**Texto fornecido:**
Juremir, ao falar sobre o ex-colega de Famecos, relembrou da data em que conheceu David: 3 de agosto de 1980, no ônibus da linha T1. Vindo do interior do Estado, o jornalista ressaltou que foi neste dia em que começou a sua amizade com David, que durou até o fim. Ele relembrou que a última conversa deles foi uma semana antes da morte do amigo, com ambos falando sobre remédios.
— David era uma das pessoas mais talentosas que conheci. Um dos principais cronistas do Brasil. Nos últimos anos, posso dizer, talvez ele tenha sido o grande cronista do país — enfatizou Juremir, que completou dizendo que o amigo se despediu com uma grandeza literária.

**Exercícios:**
A) Reescreva de forma mais breve o parágrafo do texto fornecido que começa com "Juremir, ao falar sobre o ex-colega de Famecos", sem perder os fatos principais.
B) De acordo com o texto fornecido, por que Juremir guarda a data de 3 de agosto de 1980?
C) Prossiga o texto fornecido sobre Juremir e David a partir da última frase.

**Linhas apresentadas:**

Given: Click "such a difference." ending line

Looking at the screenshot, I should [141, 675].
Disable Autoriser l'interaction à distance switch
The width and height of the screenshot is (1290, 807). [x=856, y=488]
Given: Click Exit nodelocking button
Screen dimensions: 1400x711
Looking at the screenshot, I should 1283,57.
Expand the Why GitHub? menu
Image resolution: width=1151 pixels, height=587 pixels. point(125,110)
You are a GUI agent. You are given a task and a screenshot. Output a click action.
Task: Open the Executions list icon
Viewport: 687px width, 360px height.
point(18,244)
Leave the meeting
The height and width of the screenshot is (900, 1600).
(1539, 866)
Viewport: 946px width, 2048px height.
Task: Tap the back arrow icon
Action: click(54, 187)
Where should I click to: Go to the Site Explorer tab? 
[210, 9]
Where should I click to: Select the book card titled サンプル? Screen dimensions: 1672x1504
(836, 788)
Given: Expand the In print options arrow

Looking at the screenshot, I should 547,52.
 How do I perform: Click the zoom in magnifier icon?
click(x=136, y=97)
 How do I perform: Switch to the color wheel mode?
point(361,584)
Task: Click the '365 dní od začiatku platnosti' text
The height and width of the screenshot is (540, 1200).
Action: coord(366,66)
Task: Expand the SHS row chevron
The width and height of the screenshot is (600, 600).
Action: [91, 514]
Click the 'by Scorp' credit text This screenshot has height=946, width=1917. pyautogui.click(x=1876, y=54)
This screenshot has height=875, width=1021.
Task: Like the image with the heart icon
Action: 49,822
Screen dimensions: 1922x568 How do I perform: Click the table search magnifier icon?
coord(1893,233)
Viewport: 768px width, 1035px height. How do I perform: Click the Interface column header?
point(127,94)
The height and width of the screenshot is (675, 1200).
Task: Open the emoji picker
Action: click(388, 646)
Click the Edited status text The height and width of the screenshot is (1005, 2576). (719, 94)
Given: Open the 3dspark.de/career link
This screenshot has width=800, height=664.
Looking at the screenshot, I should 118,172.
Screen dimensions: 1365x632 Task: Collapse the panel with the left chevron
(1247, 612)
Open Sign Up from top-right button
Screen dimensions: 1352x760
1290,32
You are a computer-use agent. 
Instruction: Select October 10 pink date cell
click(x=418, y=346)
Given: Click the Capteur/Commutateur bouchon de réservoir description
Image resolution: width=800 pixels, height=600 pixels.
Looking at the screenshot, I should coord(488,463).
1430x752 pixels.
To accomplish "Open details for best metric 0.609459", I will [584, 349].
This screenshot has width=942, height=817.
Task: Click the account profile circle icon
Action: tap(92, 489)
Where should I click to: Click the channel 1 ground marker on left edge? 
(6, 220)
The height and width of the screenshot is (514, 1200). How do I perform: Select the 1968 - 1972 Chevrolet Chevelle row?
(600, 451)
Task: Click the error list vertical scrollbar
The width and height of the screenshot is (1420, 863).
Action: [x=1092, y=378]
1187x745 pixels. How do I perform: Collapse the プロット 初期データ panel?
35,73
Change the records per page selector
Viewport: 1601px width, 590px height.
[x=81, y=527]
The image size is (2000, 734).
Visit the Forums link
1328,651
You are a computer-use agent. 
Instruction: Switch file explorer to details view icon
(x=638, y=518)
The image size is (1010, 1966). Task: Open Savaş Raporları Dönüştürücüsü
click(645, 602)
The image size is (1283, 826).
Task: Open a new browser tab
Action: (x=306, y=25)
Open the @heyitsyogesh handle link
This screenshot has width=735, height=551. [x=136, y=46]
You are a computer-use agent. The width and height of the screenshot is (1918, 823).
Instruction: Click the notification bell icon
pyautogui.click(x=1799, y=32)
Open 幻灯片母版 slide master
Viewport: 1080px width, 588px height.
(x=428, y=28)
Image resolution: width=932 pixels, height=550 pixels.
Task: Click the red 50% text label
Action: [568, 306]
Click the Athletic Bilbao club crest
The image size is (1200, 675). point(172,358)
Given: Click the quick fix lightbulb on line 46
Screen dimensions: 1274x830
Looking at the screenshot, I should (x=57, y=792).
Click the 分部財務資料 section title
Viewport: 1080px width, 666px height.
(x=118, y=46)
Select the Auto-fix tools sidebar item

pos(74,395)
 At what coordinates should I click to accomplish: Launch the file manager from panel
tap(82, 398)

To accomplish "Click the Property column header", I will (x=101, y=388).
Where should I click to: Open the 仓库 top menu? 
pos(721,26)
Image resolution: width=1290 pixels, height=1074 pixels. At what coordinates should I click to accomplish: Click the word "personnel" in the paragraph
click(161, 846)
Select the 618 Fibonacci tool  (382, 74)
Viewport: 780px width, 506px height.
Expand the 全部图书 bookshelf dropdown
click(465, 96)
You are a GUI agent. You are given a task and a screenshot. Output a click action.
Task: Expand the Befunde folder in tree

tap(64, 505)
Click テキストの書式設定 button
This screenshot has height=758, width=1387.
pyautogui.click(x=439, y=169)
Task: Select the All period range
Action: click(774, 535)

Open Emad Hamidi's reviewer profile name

**Respostas:**
A) Juremir, vindo do interior do Estado, conheceu David em 3 de agosto de 1980, no ônibus da linha T1. Ali começou uma amizade que durou até o fim. A última conversa entre os dois foi uma semana antes da morte de David, e nela falaram sobre remédios.

B) Foi nesse dia que Juremir conheceu David, no ônibus da linha T1. Ali começou a amizade entre os dois, que durou até o fim.

C)
Potter, por sua vez, relembrou as vezes que visitou David em Boston e como se sentia em casa na presença do amigo:
— Era como um abraço para quem chegava. E, quando ele volta para Porto Alegre, estávamos todos sedentos pelo David, por esse abraço. Mas durou um mês e começou a pandemia.
O trio ainda resgatou histórias peculiares com o amigo, que faleceu em maio deste ano. Eles falaram das aventuras na faculdade, nos corredores das redações e, claro, dos bares.
— David, onde ele estava, contava histórias, puxava assunto. De tudo, ele tirava uma história. Ele era o cara mais engraçado da sala de aula. E eu pensava: "esse cara vai se dar bem, ele tem talento" — apontou Juremir, relembrando na sequência a vez em que saíram em uma excursão para a praia, ficando doente logo em seguida e sendo levado para o hospital por David. — Estava acabando o final de semana, a fila não andava e eu pensei: "ele vai se mandar". Mas não, ele ficou. Era um amigo de verdade.
Ivan e Potter ainda leram o trecho de A mulher mais bonita que já vi, crônica que 2019 de David que está no livro, destacando uma divertida conversa do jornalista com a sua esposa, Márcia Camara — que estava presente no auditório do evento ao lado do filho Bernardo.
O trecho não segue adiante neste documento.